[WHAT IS BEING ASKED]
In the records below, which lines include "computer"? Copy them.

Stored records:
──────────

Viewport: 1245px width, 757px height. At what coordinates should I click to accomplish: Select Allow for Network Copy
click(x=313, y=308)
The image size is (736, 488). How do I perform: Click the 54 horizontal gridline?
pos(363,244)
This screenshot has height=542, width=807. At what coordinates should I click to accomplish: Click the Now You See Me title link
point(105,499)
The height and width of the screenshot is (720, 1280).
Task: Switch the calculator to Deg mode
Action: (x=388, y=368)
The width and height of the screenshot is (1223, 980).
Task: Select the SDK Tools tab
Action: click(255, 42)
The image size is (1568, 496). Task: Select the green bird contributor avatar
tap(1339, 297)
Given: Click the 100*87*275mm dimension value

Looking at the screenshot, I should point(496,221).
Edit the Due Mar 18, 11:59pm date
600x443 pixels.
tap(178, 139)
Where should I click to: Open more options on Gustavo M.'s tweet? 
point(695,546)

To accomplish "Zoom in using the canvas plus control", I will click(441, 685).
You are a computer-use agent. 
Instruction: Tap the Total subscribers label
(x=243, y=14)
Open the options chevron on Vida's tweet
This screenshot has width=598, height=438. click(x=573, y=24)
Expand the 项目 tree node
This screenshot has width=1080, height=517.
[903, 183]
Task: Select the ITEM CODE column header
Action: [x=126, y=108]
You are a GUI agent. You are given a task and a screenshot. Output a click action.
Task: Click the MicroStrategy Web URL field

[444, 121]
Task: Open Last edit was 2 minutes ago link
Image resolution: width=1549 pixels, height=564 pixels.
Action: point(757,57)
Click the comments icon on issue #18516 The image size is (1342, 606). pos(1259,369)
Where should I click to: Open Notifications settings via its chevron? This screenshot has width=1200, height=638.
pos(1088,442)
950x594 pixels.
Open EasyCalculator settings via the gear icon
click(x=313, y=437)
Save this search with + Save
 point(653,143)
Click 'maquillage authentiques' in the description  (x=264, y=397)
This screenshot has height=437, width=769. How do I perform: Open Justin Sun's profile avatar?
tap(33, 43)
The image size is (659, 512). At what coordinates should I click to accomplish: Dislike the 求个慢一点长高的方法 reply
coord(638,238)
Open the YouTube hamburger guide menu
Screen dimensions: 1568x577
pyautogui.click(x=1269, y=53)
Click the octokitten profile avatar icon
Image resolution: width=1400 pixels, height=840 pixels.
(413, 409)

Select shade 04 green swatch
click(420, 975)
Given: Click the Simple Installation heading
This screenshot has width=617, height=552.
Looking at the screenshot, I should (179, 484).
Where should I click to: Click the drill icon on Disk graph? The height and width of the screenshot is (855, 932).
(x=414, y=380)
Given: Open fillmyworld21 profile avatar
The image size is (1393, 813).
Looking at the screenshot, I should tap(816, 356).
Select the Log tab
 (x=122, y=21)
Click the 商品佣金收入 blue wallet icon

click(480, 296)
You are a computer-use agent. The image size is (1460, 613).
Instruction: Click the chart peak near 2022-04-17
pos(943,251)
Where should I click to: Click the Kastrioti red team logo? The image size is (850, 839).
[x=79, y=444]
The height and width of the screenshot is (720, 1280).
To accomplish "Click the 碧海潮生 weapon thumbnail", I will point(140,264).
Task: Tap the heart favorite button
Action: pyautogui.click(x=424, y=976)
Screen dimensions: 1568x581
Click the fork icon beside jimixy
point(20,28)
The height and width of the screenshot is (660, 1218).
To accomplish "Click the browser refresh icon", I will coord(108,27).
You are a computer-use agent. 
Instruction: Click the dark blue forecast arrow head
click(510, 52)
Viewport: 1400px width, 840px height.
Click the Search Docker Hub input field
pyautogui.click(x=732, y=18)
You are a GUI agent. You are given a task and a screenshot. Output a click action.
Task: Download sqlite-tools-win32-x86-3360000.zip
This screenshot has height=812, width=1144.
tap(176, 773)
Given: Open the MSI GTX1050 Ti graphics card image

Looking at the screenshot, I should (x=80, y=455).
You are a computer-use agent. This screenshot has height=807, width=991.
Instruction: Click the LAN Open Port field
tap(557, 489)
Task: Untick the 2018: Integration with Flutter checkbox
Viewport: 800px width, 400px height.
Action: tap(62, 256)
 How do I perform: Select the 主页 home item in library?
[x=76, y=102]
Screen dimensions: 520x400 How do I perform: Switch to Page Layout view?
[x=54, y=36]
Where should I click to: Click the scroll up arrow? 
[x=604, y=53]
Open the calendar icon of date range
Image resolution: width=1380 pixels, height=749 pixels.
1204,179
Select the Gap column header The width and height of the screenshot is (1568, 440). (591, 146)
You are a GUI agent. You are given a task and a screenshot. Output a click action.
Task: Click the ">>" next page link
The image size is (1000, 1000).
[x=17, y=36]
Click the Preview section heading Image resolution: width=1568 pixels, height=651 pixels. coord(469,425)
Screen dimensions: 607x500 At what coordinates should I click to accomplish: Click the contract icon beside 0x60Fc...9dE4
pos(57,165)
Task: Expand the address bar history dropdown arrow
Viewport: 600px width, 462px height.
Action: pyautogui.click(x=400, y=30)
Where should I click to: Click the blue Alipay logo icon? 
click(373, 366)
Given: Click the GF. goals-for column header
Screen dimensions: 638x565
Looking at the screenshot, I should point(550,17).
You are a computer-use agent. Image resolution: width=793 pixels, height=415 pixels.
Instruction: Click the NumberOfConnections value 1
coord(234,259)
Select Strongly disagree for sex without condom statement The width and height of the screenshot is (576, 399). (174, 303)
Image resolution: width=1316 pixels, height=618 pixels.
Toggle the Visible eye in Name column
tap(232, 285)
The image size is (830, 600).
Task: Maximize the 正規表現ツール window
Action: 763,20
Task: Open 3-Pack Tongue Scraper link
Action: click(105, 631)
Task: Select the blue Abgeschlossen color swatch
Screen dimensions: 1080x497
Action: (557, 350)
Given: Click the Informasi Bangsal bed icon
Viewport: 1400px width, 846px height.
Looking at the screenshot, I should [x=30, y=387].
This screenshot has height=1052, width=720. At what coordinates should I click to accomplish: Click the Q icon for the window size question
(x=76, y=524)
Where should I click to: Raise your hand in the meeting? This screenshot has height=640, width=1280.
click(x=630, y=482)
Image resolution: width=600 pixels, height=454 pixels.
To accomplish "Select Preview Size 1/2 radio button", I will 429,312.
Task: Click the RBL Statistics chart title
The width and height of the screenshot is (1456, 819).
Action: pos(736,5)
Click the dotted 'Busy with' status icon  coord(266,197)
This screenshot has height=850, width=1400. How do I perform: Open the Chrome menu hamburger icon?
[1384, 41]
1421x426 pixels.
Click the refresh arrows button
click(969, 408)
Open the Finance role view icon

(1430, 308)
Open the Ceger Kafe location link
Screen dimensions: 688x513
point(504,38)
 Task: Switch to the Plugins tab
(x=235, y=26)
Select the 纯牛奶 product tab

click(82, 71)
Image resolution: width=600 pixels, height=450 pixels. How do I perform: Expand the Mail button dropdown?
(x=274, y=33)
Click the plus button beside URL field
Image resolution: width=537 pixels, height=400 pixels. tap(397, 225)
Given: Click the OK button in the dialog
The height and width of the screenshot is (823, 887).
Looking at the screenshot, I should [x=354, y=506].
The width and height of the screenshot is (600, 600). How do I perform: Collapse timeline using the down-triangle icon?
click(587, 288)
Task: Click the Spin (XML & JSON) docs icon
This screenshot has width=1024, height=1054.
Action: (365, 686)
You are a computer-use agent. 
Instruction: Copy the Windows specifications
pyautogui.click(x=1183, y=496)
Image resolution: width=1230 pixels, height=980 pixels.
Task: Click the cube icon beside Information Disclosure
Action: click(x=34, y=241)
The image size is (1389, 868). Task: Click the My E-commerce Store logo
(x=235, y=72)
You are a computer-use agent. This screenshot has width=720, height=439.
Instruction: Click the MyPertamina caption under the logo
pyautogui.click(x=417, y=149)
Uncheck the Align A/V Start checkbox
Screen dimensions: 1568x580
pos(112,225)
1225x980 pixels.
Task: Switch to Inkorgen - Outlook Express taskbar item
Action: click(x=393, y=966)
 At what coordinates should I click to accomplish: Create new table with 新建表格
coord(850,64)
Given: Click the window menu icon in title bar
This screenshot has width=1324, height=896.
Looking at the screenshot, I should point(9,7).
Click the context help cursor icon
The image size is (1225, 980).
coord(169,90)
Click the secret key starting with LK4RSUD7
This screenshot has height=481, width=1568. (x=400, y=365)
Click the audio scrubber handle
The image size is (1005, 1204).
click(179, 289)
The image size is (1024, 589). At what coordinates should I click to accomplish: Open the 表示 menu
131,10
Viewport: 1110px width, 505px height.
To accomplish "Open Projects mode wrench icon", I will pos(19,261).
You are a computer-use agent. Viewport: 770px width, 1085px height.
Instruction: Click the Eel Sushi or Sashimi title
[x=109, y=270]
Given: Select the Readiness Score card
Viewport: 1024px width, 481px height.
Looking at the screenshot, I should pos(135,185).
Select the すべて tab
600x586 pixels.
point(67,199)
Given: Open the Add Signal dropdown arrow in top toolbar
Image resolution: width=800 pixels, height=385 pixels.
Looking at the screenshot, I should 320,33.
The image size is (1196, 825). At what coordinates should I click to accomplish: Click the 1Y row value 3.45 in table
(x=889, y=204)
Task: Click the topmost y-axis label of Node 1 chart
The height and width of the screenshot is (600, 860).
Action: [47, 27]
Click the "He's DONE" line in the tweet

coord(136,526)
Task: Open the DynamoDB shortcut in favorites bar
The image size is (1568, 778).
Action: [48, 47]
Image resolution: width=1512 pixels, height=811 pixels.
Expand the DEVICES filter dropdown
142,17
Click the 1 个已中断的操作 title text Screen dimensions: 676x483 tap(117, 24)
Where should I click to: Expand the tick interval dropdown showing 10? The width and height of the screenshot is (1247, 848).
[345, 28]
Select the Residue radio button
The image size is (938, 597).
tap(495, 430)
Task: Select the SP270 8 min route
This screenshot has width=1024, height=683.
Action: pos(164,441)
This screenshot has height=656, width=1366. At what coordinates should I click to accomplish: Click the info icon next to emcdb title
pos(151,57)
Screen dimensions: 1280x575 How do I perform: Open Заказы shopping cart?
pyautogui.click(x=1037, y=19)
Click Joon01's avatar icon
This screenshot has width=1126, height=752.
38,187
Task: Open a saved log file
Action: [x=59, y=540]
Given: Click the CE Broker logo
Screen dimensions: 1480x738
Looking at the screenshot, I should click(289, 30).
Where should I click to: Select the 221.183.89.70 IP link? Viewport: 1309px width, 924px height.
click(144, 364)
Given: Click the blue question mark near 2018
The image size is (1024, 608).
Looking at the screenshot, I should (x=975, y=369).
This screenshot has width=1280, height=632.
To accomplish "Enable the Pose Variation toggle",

──────────

[EXERCISE RESULT]
You are a computer-use agent. 
You are a computer-use agent. The image size is (1460, 613).
You are a computer-use agent. 
You are a computer-use agent. This screenshot has height=807, width=991.
You are a computer-use agent. Image resolution: width=793 pixels, height=415 pixels.
You are a computer-use agent. 
You are a computer-use agent. This screenshot has width=720, height=439.
You are a computer-use agent. Viewport: 770px width, 1085px height.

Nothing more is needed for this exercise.